Leestekst:
-.-.-
Het begint met begrip van wat ‘habitus’ betekent in de dagelijkse praktijk.

Als praktijkbegeleider zie je het zoals ik ook begon meteen: de ene stagiair voelt zich als een vis in het water, de ander moet nog leren zwemmen. Neem Emma en Lisa op de verpleegafdeling. Lisa, met haar achtergrond in een zorgfamilie, pikt de ongeschreven regels vanzelf op. Emma moet ze nog leren kennen.Habitus is als je standaard danspasjes op een feest: Je weet niet eens meer waar je ze geleerd hebt, maar zodra de muziek start, begin je vanzelf te bewegen. Lisa kent de pasjes al.

Hier komt jouw rol als praktijkbegeleider in beeld. Je doet eigenlijk drie dingen tegelijk, zonder dat je er erg in hebt:

Ten eerste maak je het onzichtbare zichtbaar. Als Emma aarzelt bij de artsenvisite, leg je uit: "Kijk, we onderbreken de arts op dit moment omdat het over de patiëntveiligheid gaat. Dat is een ongeschreven regel hier - patiëntveiligheid gaat altijd voor." Door dit expliciet te maken, help je haar de cultuur te begrijpen.

Tegelijkertijd (ten tweede) kijk je naar wat Emma meebrengt. Ze is misschien voorzichtig in de omgang met artsen, maar juist haar rustige, observerende houding maakt haar sterk in patiëntencontact. Dus zeg je: "Ik zie dat je op een heel eigen manier met patiënten omgaat. Vertel eens, hoe pak jij dat aan?" Zo help je haar inzien dat haar eigenheid waardevol is.
-.-.-
Opgeslagen rijen:
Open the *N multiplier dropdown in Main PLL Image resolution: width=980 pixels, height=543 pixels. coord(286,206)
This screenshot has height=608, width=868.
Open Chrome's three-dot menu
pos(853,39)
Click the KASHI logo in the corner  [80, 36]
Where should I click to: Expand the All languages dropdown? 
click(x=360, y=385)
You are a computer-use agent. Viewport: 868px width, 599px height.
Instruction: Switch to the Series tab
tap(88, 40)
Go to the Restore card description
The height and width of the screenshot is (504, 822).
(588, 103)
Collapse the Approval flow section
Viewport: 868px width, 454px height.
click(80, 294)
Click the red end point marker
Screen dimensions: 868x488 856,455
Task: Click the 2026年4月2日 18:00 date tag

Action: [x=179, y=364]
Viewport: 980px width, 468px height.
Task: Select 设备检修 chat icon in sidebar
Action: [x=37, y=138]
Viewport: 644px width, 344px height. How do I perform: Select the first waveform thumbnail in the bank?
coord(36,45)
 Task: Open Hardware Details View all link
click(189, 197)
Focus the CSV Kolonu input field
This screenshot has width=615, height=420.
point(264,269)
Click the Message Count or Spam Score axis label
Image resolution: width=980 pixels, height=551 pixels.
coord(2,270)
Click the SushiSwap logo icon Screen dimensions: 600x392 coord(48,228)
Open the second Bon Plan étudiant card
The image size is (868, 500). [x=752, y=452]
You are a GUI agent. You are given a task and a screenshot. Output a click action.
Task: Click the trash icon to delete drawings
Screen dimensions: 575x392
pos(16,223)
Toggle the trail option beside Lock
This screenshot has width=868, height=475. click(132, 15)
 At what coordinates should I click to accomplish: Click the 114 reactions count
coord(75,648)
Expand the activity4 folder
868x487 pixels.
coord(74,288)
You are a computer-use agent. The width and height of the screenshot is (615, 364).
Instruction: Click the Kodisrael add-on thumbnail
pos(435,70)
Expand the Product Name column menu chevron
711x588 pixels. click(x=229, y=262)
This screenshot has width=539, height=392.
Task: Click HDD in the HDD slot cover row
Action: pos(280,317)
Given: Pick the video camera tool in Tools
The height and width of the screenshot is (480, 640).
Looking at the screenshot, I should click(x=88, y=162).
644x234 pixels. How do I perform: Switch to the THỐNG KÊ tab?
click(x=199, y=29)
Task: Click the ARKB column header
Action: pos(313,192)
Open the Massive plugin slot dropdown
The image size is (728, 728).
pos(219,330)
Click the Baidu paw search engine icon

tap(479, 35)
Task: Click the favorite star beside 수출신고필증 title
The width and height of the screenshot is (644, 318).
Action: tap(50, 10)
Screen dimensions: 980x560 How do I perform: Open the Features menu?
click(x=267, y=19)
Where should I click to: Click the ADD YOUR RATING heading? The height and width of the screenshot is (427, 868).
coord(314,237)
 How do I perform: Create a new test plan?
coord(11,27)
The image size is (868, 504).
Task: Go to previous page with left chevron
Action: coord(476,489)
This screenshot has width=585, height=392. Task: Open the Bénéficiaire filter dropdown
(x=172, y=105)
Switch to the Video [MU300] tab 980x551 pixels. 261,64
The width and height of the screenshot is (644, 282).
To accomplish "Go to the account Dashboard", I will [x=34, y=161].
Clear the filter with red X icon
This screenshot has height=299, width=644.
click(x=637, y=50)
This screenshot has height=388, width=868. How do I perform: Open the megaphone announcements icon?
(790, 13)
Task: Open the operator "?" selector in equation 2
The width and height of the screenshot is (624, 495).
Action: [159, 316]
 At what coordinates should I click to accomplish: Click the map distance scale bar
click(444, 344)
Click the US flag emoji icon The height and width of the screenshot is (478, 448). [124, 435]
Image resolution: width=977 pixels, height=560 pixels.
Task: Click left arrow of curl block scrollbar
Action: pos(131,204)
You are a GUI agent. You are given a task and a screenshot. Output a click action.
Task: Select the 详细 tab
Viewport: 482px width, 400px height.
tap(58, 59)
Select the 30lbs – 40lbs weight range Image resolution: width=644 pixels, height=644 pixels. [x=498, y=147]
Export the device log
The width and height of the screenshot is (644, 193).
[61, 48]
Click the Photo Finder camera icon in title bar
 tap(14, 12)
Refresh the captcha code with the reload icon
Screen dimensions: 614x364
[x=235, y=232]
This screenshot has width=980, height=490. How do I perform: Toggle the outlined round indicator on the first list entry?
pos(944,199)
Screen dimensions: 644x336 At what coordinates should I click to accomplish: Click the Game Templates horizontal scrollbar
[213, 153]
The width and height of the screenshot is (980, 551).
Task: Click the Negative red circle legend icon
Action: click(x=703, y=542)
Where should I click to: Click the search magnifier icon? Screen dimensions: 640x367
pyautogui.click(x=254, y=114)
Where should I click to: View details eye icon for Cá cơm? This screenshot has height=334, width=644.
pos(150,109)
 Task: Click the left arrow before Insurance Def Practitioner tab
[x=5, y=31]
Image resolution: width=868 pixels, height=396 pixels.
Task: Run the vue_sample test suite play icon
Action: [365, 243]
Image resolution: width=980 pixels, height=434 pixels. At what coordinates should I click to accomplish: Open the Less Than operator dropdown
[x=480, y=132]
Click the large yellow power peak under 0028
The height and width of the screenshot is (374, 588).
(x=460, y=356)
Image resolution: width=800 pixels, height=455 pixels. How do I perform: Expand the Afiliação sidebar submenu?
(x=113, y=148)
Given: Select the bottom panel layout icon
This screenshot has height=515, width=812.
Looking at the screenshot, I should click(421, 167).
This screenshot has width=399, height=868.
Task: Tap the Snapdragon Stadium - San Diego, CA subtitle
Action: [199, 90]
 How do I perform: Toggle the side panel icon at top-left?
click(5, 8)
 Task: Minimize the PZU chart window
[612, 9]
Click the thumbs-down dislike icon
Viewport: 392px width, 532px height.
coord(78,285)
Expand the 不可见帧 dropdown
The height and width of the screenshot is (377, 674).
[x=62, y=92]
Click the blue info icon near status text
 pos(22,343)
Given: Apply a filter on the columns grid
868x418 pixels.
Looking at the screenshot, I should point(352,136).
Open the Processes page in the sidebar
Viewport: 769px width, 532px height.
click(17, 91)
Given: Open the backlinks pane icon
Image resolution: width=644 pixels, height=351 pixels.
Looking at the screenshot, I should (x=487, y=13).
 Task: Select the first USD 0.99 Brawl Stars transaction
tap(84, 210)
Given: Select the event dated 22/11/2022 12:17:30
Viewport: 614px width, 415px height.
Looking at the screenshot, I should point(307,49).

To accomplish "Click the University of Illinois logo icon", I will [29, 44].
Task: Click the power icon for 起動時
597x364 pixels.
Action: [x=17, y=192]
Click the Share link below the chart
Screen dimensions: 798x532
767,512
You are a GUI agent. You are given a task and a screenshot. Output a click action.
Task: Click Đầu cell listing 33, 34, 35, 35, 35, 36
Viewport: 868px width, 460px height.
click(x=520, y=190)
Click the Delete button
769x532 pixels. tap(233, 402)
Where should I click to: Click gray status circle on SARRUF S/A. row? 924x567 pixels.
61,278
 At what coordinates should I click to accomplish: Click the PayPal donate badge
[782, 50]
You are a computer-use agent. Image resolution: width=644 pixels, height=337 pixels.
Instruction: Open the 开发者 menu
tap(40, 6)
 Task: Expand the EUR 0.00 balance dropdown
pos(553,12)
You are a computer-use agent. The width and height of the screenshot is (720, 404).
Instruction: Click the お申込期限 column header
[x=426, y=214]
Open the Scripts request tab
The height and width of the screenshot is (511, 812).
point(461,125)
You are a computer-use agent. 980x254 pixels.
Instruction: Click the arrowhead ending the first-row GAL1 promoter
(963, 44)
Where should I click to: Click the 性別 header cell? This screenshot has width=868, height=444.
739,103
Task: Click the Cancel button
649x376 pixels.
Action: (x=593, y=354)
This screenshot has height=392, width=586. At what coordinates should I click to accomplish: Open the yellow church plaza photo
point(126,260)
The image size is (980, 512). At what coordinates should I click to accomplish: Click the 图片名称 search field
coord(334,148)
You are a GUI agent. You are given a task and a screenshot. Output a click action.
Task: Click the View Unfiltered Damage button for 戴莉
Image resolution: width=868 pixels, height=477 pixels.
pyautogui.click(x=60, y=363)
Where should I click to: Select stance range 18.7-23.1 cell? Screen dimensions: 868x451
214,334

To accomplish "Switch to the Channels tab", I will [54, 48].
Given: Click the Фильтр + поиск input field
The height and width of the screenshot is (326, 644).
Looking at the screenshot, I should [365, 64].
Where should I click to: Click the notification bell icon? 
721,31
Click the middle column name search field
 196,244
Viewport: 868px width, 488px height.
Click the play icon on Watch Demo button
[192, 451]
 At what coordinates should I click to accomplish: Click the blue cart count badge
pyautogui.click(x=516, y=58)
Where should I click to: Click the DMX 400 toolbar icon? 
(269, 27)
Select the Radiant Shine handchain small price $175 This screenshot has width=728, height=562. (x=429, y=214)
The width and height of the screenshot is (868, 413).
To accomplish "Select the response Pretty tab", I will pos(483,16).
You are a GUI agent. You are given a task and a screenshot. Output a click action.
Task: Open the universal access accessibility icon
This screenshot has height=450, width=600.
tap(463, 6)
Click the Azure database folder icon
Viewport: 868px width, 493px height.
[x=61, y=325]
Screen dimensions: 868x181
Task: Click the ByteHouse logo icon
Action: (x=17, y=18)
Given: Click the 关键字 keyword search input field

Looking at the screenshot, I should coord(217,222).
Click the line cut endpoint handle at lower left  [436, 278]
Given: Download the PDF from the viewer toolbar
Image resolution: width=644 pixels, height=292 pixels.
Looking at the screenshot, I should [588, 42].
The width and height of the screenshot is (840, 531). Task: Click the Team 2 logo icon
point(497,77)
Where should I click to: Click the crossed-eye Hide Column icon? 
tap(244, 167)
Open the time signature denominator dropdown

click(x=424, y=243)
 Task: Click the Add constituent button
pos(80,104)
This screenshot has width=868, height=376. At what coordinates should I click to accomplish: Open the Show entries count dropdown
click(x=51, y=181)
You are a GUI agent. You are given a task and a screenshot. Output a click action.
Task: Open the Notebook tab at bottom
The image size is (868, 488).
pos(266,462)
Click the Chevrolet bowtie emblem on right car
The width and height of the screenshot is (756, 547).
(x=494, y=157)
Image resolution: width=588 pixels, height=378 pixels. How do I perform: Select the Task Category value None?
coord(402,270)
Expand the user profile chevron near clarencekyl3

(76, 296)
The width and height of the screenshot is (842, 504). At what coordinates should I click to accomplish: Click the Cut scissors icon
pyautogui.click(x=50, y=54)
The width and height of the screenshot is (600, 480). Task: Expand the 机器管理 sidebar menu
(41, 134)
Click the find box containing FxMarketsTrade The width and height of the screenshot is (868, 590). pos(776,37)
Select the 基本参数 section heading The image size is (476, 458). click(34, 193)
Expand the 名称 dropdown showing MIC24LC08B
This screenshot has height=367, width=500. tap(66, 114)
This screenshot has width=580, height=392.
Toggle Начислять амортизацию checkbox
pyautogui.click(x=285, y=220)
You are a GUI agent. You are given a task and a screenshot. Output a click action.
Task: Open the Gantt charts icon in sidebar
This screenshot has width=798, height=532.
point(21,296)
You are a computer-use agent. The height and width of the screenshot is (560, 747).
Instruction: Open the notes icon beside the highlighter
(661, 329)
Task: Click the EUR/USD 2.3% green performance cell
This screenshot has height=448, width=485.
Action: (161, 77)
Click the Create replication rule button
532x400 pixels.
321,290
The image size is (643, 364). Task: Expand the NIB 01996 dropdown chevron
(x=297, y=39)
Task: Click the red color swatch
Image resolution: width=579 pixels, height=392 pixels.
-.-.-
Opdrachten:
#1 Welke ongeschreven regel legt de praktijkbegeleider in de tekst over habitus aan Emma uit bij de artsenvisite?
#2 Pak de tekst over habitus in de praktijkbegeleiding op na de laatste zin en schrijf hem verder.

Antwoorden per opdracht:
#1 Patiëntveiligheid gaat altijd voor.

#2
Het derde aspect is het creëren van oefenruimte. Je zegt bijvoorbeeld: "Deze week gaan we oefenen met het inbrengen in de artsenvisite. Ik ben erbij, dus je kunt niet de mist in gaan. Probeer het gewoon." Zo maak je het veilig om nieuwe gedragspatronen te ontwikkelen.

Dit geldt ook voor Tom bij die startup. Je helpt hem de informele cultuur te begrijpen ("hier deel je gewoon je idee tijdens de lunch met een vage powerpoint, ook als ze nog niet af zijn en met spelfouten"), maar je waardeert ook zijn neiging tot structuur ("jouw systematische aanpak helpt ons projecten echt afmaken"). En je geeft hem ruimte om te experimenteren met een lossere stijl.

Het mooie is: dit hoef je niet als een zwaar theoretisch concept te zien. Het gaat gewoon om goed kijken, benoemen wat je ziet, en mensen helpen groeien op een manier die bij hen past. Soms betekent dat dat ze nieuwe gedragspatronen aanleren, soms dat ze ontdekken hoe ze hun eigen stijl kunnen inzetten.

Eigenlijk ben je als een tuinier. Je zorgt voor de juiste omstandigheden (veiligheid, duidelijkheid over verwachtingen), je geeft water en voeding (feedback, uitleg), maar je laat elke plant op zijn eigen manier groeien. Want uiteindelijk wil je geen kantje-boord kopieën van elkaar, maar professionals die én effectief zijn in hun vak én authentiek blijven in wie ze zijn. Jouw doel als begeleider is niet om de grootste plant in de kas te zijn en te roepen ‘kijk naar mij, dan groei je net zo groot’. Het gaat erom dat je de juiste voedingsbodem en het juiste klimaat verzorgt waaronder iedereen kan groeien op de eigen, beste manier.

Dat is geen hogere wiskunde, mag wel maar het hoeft niet. Het is gewoon goed kijken, benoemen wat je ziet, en mensen helpen om stap voor stap hun weg te vinden.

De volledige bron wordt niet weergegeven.